Supplied material –
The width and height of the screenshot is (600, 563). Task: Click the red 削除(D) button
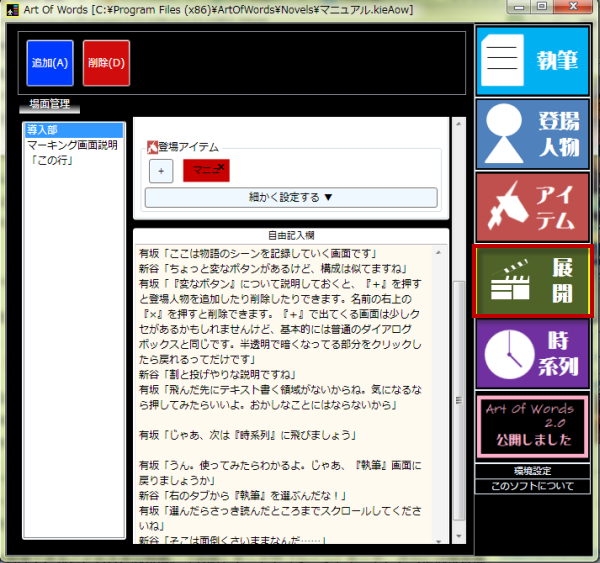coord(106,64)
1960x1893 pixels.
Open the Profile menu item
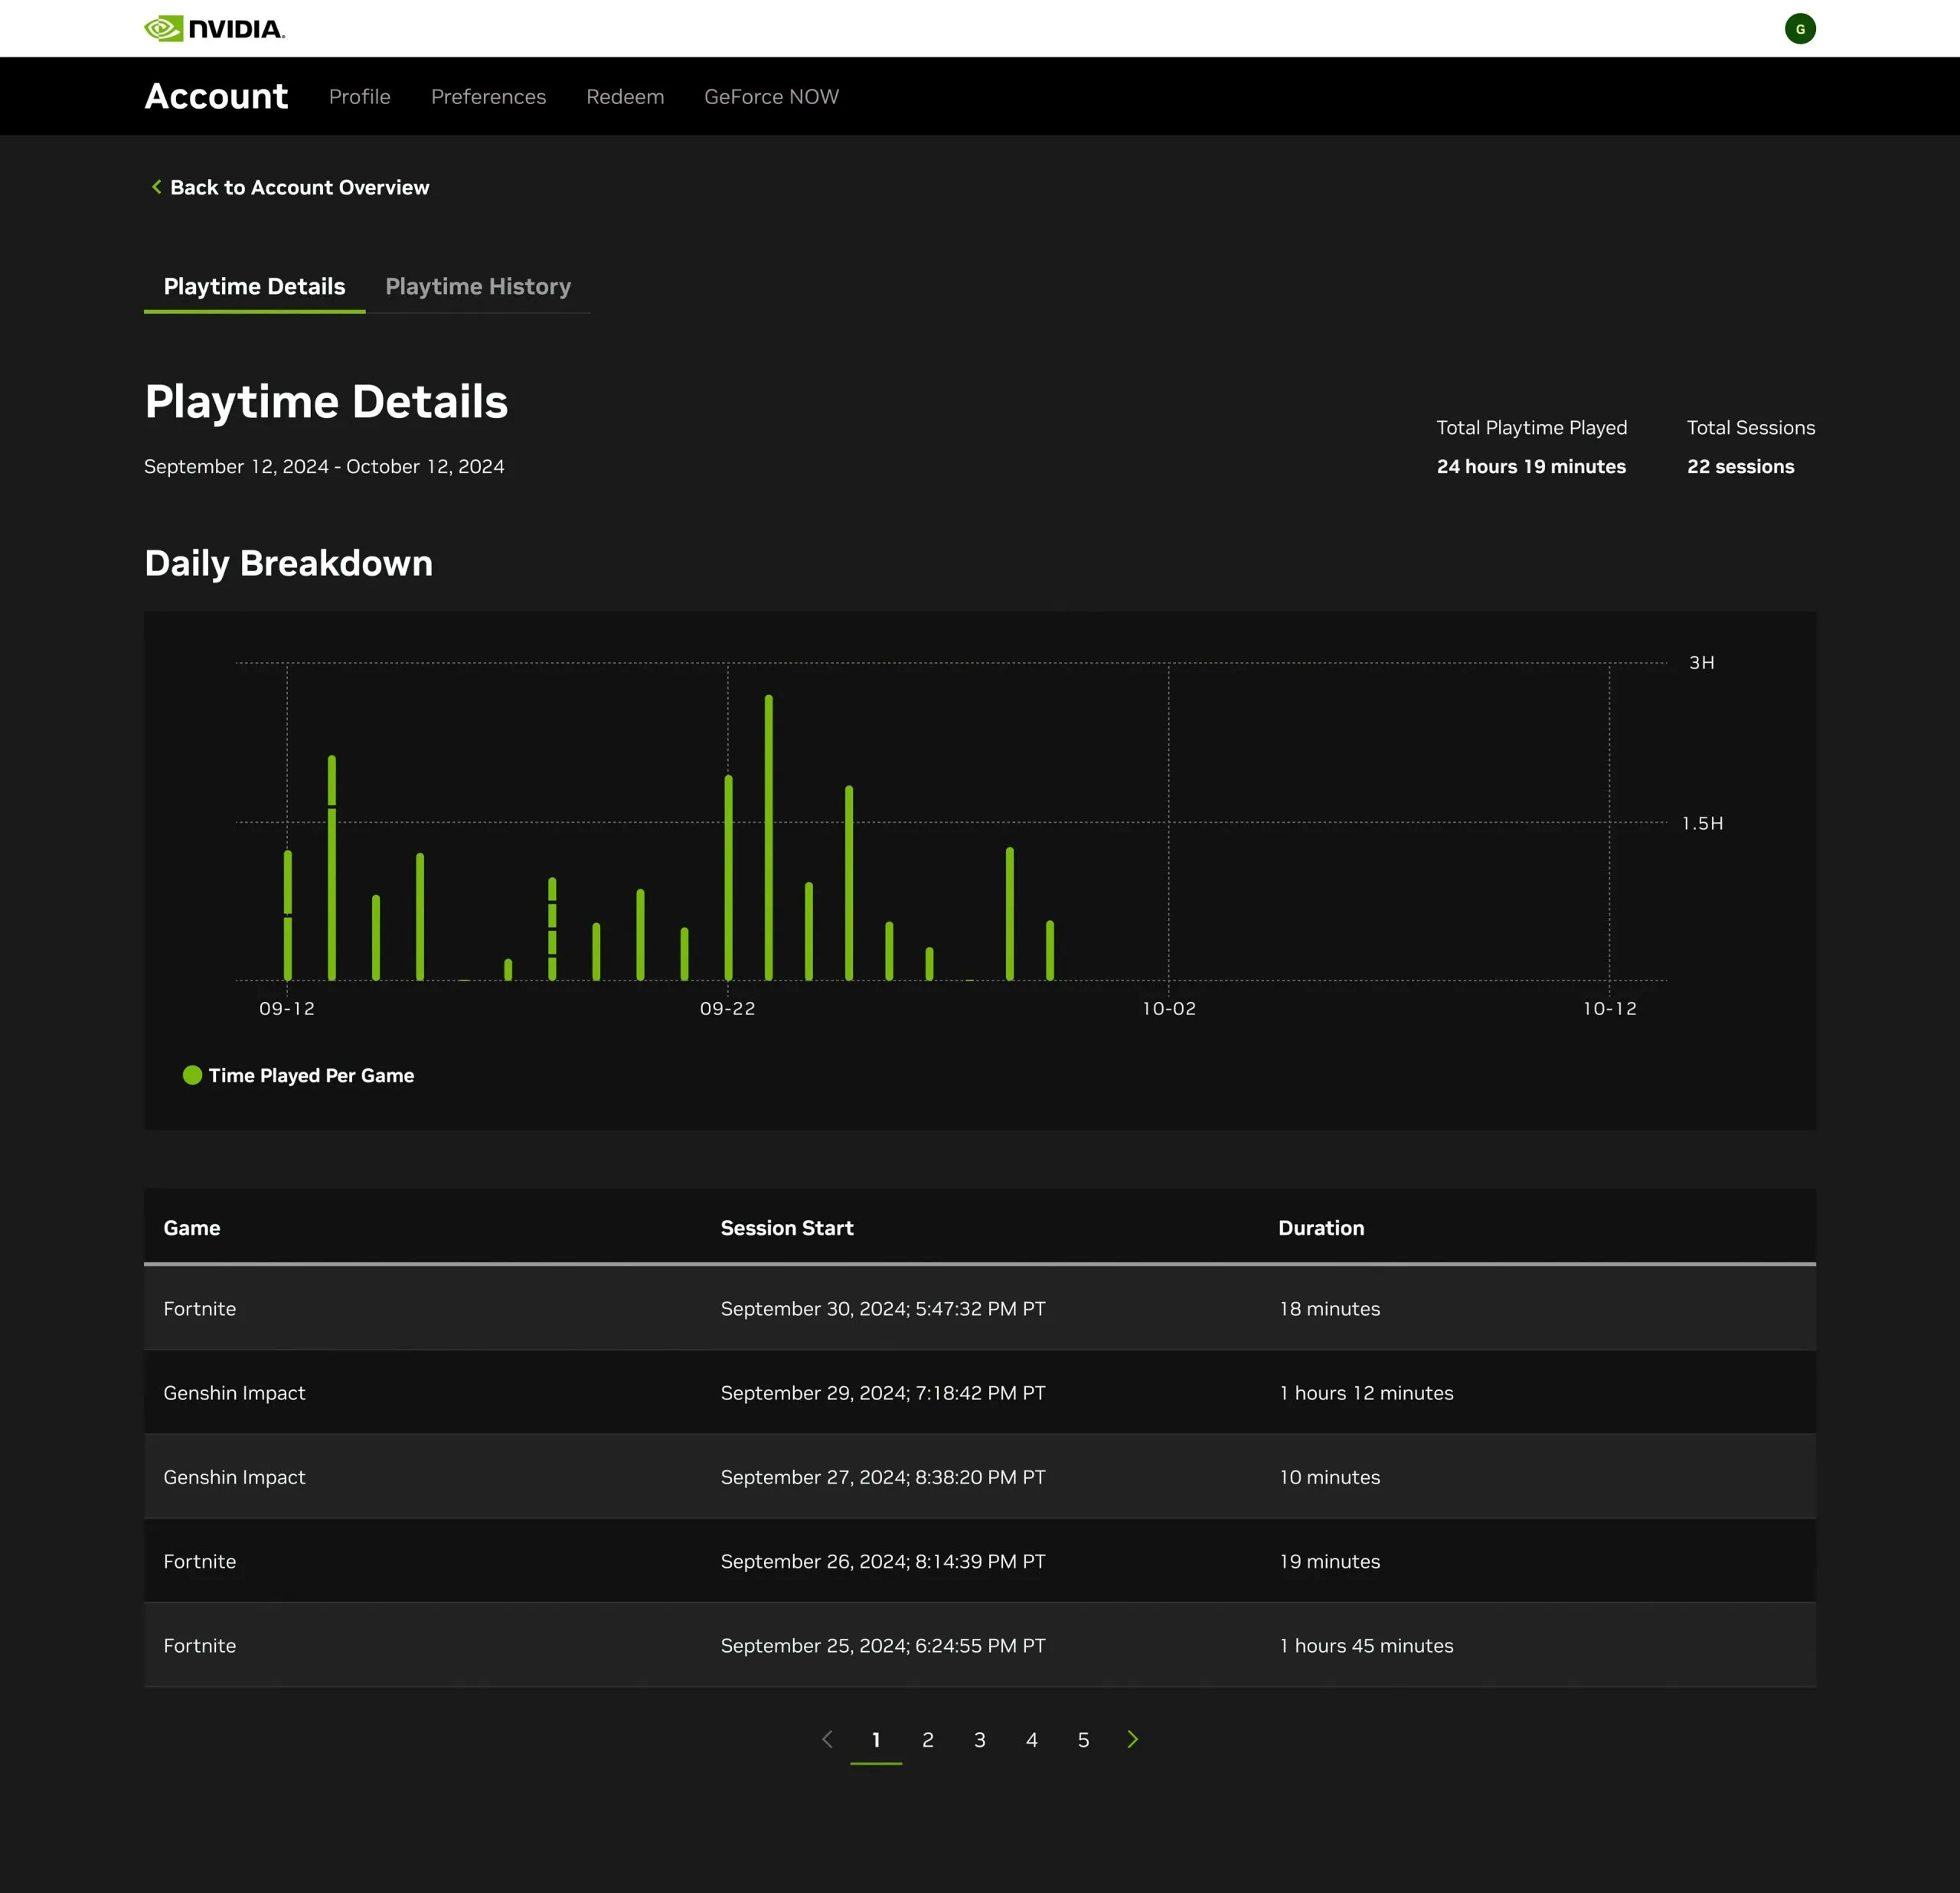[x=361, y=96]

What you will do – The entries should be reproduced word for word, pictures omitted.

Output –
The width and height of the screenshot is (600, 563). Task: Click the red 削除(D) button
coord(106,64)
1960x1893 pixels.
Open the Profile menu item
[x=361, y=96]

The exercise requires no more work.